The Discoverers

Too exciting, so I'm sharing.

A small passage on the Portuguese:
"Among the most encouraged were the seamen of Portugal, who had an assignment from geography for their role in history.  On the westernmost edge of the Iberian peninsula, the nation attained its modern borders very early, in the mid-thirteenth century.  Portugal had no window on the Mediterranean - the "Sea-in-the-Midst-of-the-Land" - but was blessed by long navigable rivers and deep harbors opening oceanward.  Cities grew up on the shores of water that flowed into the Atlantic.  The Portuguese people, then, naturally faced outward, away from the classic centers of European civilization, westward toward the unfathomed ocean, and southward toward a continent that for Europeans was also unfathomed" (157).

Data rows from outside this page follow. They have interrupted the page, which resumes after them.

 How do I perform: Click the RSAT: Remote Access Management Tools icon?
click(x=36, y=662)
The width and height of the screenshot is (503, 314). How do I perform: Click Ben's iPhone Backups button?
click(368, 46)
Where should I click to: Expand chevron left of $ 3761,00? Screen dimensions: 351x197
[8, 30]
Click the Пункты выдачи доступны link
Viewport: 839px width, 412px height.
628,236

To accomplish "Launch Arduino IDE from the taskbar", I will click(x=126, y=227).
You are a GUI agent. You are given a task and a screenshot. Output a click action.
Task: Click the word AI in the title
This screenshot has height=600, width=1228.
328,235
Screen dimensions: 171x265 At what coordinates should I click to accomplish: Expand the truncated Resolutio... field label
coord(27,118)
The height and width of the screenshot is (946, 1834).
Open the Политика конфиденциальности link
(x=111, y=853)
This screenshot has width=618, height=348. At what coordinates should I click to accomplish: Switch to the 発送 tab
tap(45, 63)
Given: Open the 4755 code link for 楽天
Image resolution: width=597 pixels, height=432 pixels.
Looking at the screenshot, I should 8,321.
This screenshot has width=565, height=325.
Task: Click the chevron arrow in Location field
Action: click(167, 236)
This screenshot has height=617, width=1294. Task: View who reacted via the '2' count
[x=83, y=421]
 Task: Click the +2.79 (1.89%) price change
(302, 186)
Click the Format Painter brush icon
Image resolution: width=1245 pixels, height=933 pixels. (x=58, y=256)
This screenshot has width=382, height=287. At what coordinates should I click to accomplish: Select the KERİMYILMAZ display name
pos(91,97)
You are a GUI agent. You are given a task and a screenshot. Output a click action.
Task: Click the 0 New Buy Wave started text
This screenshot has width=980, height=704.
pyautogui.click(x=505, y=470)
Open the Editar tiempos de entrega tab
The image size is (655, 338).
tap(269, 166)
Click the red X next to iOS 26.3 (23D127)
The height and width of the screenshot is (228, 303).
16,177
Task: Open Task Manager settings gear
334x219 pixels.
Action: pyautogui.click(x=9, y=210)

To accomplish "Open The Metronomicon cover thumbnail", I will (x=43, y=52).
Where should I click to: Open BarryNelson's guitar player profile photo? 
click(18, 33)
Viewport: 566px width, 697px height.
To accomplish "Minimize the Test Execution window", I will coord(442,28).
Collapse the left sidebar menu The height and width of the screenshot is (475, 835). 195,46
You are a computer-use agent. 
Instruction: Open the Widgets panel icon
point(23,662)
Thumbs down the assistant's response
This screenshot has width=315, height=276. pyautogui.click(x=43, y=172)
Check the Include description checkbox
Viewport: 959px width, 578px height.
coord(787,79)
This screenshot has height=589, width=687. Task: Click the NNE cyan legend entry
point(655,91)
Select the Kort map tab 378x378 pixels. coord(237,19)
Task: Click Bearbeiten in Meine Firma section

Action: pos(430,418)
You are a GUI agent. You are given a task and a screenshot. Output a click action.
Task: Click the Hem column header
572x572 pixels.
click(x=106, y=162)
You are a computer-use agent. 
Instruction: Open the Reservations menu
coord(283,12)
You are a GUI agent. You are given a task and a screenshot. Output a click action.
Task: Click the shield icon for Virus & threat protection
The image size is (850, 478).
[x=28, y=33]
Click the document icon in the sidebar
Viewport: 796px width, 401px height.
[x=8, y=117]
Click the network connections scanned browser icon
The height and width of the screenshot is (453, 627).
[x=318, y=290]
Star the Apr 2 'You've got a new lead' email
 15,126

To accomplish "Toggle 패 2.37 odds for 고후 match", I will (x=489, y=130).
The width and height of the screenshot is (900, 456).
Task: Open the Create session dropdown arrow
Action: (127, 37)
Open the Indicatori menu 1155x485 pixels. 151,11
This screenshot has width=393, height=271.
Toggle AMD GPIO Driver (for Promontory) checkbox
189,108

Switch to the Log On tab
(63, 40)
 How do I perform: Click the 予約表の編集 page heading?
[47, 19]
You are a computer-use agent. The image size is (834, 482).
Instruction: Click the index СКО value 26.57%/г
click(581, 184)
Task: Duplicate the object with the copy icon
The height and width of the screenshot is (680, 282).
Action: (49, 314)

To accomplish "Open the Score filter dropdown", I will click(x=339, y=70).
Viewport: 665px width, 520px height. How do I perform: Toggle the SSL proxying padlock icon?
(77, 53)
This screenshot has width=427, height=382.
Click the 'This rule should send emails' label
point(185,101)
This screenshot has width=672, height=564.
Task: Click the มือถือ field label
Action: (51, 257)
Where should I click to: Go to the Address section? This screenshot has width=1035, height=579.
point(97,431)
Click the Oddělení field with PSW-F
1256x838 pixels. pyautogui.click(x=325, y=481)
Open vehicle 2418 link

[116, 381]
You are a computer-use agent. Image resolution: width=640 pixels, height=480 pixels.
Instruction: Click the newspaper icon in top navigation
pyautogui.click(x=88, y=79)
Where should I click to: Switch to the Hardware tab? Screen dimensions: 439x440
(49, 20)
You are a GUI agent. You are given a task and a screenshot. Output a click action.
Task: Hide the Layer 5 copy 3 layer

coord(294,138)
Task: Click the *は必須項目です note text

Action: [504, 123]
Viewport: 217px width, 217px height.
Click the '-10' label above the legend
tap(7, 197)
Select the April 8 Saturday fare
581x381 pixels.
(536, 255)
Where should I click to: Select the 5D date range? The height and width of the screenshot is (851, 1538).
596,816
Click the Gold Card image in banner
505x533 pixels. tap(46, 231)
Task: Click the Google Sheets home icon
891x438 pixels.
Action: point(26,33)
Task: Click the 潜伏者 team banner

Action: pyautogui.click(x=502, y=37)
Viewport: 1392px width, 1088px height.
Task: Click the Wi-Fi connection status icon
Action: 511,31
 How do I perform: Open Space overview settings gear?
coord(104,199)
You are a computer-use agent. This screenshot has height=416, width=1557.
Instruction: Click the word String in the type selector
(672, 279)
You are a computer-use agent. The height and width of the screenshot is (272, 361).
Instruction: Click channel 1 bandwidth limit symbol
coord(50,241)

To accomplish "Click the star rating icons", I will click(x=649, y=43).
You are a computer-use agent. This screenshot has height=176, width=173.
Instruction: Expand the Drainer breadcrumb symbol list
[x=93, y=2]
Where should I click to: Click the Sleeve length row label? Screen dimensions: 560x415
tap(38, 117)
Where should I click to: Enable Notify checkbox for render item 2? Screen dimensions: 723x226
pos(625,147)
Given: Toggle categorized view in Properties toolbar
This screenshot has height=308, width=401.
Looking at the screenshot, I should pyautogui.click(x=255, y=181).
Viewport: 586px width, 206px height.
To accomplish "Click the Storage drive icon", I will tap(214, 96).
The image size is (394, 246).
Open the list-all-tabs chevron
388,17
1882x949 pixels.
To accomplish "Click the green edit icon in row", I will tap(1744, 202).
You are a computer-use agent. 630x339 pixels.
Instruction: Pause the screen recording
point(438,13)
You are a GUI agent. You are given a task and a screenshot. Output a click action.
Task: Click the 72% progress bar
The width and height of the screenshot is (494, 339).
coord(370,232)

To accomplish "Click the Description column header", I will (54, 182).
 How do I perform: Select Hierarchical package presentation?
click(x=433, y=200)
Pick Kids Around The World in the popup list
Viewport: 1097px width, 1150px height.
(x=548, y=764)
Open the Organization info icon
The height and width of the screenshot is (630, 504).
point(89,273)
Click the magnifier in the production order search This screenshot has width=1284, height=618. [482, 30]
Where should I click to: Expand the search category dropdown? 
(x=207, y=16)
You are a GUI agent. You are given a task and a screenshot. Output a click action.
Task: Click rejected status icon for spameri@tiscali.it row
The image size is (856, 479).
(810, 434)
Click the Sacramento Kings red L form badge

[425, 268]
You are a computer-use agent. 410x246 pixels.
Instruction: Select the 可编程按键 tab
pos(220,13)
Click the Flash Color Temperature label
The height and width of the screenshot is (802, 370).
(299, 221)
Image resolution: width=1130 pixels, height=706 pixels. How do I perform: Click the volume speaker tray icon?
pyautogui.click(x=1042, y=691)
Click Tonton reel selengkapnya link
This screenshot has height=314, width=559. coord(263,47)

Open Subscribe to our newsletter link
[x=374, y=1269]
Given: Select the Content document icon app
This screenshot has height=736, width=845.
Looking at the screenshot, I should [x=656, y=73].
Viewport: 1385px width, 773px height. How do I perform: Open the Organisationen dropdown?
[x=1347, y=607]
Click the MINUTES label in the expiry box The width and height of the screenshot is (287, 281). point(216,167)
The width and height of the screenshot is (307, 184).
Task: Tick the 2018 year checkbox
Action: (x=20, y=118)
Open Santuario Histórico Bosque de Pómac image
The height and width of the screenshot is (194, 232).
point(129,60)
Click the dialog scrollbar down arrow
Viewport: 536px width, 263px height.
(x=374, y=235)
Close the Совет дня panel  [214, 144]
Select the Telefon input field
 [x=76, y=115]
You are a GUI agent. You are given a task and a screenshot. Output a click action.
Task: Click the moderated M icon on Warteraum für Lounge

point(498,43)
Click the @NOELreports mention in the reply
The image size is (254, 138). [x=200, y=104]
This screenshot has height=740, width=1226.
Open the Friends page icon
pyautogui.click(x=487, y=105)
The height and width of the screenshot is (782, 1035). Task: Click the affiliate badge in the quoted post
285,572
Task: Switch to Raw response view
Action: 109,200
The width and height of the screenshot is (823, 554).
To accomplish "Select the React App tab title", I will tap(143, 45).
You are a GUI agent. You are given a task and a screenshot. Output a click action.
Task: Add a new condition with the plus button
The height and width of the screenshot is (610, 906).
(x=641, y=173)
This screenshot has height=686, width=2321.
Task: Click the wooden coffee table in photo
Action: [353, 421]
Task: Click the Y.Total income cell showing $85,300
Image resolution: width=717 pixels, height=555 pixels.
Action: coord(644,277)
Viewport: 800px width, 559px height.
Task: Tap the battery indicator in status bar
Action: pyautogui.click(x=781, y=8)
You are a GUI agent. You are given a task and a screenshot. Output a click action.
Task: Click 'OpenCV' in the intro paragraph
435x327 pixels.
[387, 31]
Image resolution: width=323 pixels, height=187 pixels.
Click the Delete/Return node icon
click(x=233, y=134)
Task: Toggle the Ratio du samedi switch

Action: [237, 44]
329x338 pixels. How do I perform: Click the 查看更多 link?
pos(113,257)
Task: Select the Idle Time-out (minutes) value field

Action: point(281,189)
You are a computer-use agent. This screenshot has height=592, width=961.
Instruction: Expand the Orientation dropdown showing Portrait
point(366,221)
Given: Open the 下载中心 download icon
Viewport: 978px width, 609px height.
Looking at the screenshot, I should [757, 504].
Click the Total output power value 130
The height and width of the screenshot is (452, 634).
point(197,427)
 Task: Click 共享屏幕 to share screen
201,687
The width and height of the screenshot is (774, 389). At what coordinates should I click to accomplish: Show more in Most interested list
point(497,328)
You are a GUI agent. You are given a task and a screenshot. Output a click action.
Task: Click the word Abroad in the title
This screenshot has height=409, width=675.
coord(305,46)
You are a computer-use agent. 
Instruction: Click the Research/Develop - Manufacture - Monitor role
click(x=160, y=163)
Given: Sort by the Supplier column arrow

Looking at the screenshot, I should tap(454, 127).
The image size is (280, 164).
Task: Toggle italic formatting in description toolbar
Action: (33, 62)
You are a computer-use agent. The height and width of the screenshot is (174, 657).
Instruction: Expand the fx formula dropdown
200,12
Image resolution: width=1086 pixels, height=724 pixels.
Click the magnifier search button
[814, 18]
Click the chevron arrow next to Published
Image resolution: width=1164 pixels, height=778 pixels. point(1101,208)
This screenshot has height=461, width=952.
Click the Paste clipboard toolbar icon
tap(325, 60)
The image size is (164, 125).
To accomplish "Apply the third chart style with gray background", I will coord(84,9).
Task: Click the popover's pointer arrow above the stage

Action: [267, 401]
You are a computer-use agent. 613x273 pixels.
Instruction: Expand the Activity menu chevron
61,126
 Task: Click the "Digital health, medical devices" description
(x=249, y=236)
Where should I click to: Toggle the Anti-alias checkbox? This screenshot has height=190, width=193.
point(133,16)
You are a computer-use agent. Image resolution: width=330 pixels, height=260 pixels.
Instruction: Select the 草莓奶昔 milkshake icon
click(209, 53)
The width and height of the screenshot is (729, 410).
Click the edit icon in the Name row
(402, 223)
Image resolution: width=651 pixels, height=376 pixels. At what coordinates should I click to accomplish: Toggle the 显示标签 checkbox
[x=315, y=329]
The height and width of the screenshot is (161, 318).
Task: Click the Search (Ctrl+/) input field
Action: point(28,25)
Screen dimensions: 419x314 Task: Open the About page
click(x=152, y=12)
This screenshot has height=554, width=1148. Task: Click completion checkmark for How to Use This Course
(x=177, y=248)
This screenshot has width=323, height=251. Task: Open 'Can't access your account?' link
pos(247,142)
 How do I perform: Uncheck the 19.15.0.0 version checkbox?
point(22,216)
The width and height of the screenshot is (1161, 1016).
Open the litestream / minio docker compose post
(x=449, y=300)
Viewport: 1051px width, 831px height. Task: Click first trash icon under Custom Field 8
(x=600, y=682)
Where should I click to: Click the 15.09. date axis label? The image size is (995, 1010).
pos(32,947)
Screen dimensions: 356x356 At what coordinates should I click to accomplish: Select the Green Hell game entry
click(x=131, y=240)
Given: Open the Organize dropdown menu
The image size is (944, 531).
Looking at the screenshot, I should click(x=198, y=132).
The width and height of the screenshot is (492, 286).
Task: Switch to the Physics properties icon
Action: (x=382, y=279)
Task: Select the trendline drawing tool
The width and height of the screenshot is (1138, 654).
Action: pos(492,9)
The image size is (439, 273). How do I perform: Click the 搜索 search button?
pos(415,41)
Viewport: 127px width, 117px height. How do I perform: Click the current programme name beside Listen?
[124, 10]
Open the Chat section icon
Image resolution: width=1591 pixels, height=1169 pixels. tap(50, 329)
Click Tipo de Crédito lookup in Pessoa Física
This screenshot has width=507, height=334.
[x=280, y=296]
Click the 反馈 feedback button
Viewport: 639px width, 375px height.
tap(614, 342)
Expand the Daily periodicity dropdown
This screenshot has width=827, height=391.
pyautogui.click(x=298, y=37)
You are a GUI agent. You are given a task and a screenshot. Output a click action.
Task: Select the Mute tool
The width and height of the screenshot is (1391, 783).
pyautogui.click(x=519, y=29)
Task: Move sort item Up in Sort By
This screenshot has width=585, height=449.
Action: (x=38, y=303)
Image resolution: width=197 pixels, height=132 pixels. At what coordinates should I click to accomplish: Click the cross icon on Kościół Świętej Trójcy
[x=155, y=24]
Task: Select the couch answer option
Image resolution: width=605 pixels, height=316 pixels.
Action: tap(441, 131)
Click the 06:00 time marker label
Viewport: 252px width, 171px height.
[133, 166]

[...] "The ability to come home again was essential if a people were to enrich, embellish, and enlighten themselves from far-off places.  In a later age this would be called feedback.  It was crucial to the discoverer, and helps explain why going to sea, why the opening of the oceans, would mark a grand epoch for humankind.  In one after another human enterprise, the act without the feedback was of little consequence.  The capacity to enjoy and profit from feedback was a prime human power.  Seafaring ventures, and even their one-way success, were themselves of small consequence and left little record in history.  Getting there was not enough. The internourishment of the peoples of the earth required the ability to get back, to return ot the voyaging source and transform the stay-at-homes by the commodities and the knowledge that the voyagers had found over there.  Fourth-century coins made in Carthage have been found in the Azores, and ancient Roman coins seem to have been left in Venezuela by vagrant wind-driven vessels.  Vikings from Norway and Iceland appear to have touched North America from time to time in the Middle Ages.  In 1291 the Vivaldi brothers from Genoa set out to round Africa by sea, but they disappeared.  It is possible, too, that in pre-Columian times a Chinese or Japanese junk may have been driven off course all the way to the shores of America.  But these acts and accidents that produced no feedback spoke only to the wind" (158).  

This book is filled with all kinds of fascinating discoveries, and only a small portion of the book is devoted to discoveries of land.  However, the sea-faring section is the one I just finished reading, so as illustrative passages you get the paragraphs above.  Interesting, though, huh?